[LLVMdev] Emscripten: LLVM => JavaScript

Mon Dec 19 16:45:26 PST 2011

----- Original Message -----
> From: "Eli Friedman" <eli.friedman at gmail.com>
> To: "Alon Zakai" <azakai at mozilla.com>
> Cc: llvmdev at cs.uiuc.edu
> Sent: Friday, December 16, 2011 7:47:00 PM
> Subject: Re: [LLVMdev] Emscripten: LLVM => JavaScript
> On Fri, Dec 16, 2011 at 7:14 PM, Alon Zakai <azakai at mozilla.com>
> wrote:
> >
> >
> > ----- Original Message -----
> >> From: "Eli Friedman" <eli.friedman at gmail.com>
> >> To: "Alon Zakai" <azakai at mozilla.com>
> >> Cc: llvmdev at cs.uiuc.edu
> >> Sent: Thursday, December 15, 2011 7:02:34 PM
> >> Subject: Re: [LLVMdev] Emscripten: LLVM => JavaScript
> >>
> >> Adding a Emscripten target to clang would be fine. Note that clang
> >> might generate unaligned loads anyway, but specifying an
> >> appropriate
> >> target will ensure it doesn't use such loads unless they are
> >> necessary.
> >
> > In what situation would unaligned loads be necessary? I was
> > hoping that unless the code literally did something crazy like
> > a load of an 8-byte value from a hardcoded 4-byte aligned
> > address (like 0x4), then otherwise "normal" C/C++ code would
> > always end up aligned. Is that correct?
> 
> For normal unoptimized code, yes, everything should end up aligned.
> If you're compiling random C code, you're likely to run into code does
> "something crazy" (like using "__attribute__((packed))") occasionally,
> though. Also, the optimizer will sometimes turn a memcpy into an
> unaligned load+store, or a pair of small loads into an unaligned load.

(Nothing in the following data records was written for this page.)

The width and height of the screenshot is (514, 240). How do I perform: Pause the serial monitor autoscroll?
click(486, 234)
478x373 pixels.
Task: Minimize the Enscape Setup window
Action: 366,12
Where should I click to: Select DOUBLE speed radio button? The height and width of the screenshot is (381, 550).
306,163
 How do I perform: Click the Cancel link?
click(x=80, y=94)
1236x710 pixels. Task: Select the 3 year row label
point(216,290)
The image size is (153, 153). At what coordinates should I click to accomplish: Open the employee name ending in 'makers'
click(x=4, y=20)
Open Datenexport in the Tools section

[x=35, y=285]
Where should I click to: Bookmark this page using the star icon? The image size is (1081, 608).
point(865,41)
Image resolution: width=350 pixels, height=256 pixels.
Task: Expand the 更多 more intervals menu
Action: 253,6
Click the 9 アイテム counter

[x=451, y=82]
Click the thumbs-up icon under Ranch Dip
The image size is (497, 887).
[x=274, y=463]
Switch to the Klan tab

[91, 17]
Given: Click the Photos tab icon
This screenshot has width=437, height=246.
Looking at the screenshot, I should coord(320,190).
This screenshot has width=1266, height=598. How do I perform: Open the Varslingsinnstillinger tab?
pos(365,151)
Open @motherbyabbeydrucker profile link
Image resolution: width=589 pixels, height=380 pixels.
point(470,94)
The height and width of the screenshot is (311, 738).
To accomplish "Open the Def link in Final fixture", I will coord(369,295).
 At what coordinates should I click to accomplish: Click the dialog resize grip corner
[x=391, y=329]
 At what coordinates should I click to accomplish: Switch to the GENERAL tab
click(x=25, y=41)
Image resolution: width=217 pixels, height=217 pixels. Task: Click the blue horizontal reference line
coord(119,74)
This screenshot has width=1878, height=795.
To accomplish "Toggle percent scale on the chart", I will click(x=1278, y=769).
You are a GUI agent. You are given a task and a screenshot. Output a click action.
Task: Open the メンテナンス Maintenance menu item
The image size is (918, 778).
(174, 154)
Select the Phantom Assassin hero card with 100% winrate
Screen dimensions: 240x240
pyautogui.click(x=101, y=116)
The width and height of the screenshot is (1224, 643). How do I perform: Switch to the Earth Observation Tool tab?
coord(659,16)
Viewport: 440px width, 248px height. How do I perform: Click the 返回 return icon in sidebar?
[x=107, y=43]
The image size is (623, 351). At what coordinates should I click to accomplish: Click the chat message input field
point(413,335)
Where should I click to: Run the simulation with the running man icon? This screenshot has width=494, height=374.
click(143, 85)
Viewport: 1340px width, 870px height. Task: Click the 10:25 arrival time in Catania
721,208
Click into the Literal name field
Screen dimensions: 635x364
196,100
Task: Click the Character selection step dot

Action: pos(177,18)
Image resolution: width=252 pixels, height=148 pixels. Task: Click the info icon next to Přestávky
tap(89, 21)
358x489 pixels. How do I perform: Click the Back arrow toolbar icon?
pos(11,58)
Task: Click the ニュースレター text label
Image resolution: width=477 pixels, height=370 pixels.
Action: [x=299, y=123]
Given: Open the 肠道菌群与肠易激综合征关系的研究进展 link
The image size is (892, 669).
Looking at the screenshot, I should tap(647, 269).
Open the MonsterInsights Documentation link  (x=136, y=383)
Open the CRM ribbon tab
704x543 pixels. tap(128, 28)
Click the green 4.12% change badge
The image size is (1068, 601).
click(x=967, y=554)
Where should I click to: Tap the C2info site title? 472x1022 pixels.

Makes sense, thanks. I'll need to break those cases up
into unaligned loads/stores then.

> 
> >>
> >> > 2. Optimization sometimes generates types like i288, which
> >> >   Emscripten currently doesn't handle. From an optimizing
> >> >   perspective, it isn't yet clear if it would be faster to
> >> >   try to directly implement those, or to just break them up
> >> >   into more manageable native (32-bit) sizes. Note that even
> >> >   i64 is somewhat challenging to implement in a fast way
> >> >   on JavaScript, since that environment is really a 32-bit
> >> >   one, so it would be best to never do things like combine
> >> >   two 32-bit writes into one 64-bit write. It would be nice
> >> >   to have an option in LLVM to process the IR/bitcode back
> >> >   into having only target-native types, is that possible?
> >>
> >> All the LLVM targets which use the common code generation
> >> infrastructure have access to the legalizer, which handles that
> >> sort
> >> of thing. It would in theory be possible to write an equivalent
> >> that
> >> does most of that work on IR, but it's a substantial amount of work
> >> without any obvious benefit for existing targets.
> >>
> >
> > Ok, I guess that means I'll need to implement a legalizer. The
> > simplest thing would probably be for me to do it in Emscripten,
> > because the Emscripten IR is a simpler subset of LLVM IR (and
> > I'm already familiar with the codebase). But if it would be
> > useful for LLVM to have an IR pass that does legalization,
> > I'd consider doing it in LLVM. Thoughts?
> 
> I don't think it would be very useful for the in-tree backends unless
> we make major changes to the way instruction selection works;
> legalization is closely integrated with other transformations. That
> said, the question does come up periodically on llvmdev; if you are
> willing to write something, I'm sure some people would appreciate it.
> 

Given that, I think I'll start with an implementation
in JavaScript in Emscripten. After I get that mostly
working and have an idea of the scope of writing this
in a way that integrates into LLVM, I'll report back.

Best,
  Alon Zakai